Cone angles of common phosphine ligands
| Ligand | Angle (°) |
|---|---|
| PH_{3} | 87 |
| PF_{3} | 104 |
| P(OCH_{3})_{3} | 107 |
| dmpe | 107 |
| depe | 115 |
| P(CH_{3})_{3} | 118 |
| dppm | 121 |
| dppe | 125 |
| dppp | 127 |
| P(CH_{2}CH_{3})_{3} | 132 |
| dcpe | 142 |
| P(C_{6}H_{5})_{3} | 145 |
| P(cyclo-C_{6}H_{11})_{3} | 179 |
| P(t-Bu)_{3} | 182 |
| P(C_{6}F_{5})_{3} | 184 |
| P(C_{6}H_{4}-2-CH_{3})_{3} | 194 |
| P(2,4,6-Me_{3}C_{6}H_{2})_{3} | 212 |

$\theta = \frac{2}{3} \sum_i \frac{\theta_i}{2}$

==Variations==
The Tolman cone angle method assumes empirical bond data and defines the perimeter as the maximum possible circumscription of an idealized free-spinning substituent. The metal-ligand bond length in the Tolman model was determined empirically from crystal structures of tetrahedral nickel complexes. In contrast, the solid-angle concept derives both bond length and the perimeter from empirical solid state crystal structures. There are advantages to each system.

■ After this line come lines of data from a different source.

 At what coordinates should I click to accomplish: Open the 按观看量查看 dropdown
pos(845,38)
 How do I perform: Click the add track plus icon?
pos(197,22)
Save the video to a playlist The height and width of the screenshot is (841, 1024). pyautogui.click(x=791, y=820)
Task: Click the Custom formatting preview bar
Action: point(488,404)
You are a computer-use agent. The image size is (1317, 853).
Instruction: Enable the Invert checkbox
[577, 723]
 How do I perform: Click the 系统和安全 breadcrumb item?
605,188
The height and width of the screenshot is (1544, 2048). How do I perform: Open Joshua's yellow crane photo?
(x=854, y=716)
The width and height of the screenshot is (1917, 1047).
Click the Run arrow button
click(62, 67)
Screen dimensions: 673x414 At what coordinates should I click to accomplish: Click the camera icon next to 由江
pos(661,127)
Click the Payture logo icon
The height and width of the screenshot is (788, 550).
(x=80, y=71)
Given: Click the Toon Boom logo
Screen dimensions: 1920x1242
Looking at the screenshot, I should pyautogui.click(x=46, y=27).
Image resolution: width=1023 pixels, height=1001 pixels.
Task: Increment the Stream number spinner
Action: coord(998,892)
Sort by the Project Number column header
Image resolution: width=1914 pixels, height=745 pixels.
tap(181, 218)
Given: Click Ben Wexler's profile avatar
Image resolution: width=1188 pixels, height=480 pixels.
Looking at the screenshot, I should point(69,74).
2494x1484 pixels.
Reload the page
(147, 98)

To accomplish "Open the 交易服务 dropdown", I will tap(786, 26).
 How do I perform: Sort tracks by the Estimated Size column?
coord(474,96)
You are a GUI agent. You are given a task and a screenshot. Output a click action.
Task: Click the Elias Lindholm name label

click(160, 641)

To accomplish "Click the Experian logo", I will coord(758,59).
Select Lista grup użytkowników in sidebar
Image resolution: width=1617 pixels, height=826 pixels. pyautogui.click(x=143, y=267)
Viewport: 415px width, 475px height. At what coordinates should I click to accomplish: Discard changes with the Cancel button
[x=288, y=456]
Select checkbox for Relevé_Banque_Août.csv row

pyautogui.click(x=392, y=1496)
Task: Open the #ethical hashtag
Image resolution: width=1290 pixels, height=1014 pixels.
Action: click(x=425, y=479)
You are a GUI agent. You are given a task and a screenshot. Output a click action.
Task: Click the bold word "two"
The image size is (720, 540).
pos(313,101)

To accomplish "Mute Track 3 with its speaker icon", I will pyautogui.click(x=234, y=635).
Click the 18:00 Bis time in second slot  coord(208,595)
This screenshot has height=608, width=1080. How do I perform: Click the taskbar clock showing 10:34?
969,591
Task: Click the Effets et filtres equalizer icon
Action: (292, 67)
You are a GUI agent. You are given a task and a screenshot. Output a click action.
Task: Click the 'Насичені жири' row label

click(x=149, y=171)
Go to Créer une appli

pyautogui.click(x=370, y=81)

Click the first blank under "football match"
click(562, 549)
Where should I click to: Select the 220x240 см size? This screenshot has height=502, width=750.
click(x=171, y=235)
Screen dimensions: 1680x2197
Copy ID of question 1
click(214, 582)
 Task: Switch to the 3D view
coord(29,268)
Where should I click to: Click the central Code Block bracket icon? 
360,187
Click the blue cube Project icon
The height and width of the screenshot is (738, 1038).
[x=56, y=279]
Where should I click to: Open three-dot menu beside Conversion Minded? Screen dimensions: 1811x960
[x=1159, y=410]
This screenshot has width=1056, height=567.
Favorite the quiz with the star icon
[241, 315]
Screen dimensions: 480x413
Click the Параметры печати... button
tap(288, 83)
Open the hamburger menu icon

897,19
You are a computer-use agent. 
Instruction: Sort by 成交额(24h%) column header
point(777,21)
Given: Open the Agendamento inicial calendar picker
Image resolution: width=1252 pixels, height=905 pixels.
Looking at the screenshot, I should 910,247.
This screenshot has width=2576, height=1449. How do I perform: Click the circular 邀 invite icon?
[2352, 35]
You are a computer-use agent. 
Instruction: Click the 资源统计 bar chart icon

If the geometry of a ligand is known, either through crystallography or computations, an exact cone angle (θ) can be calculated. No assumptions about the geometry are made, unlike the Tolman method.

==Application==
The concept of cone angle is of practical importance in homogeneous catalysis because the size of the ligand affects the reactivity of the attached metal center. In an example, the selectivity of hydroformylation catalysts is strongly influenced by the size of the coligands. Despite being monovalent, some phosphines are large enough to occupy more than half of the coordination sphere of a metal center. Recent research has found that other descriptors—such as percent buried volume—are more accurate than cone angle at capturing the relevant steric effects of the phosphine ligand(s) when bound to the metal center.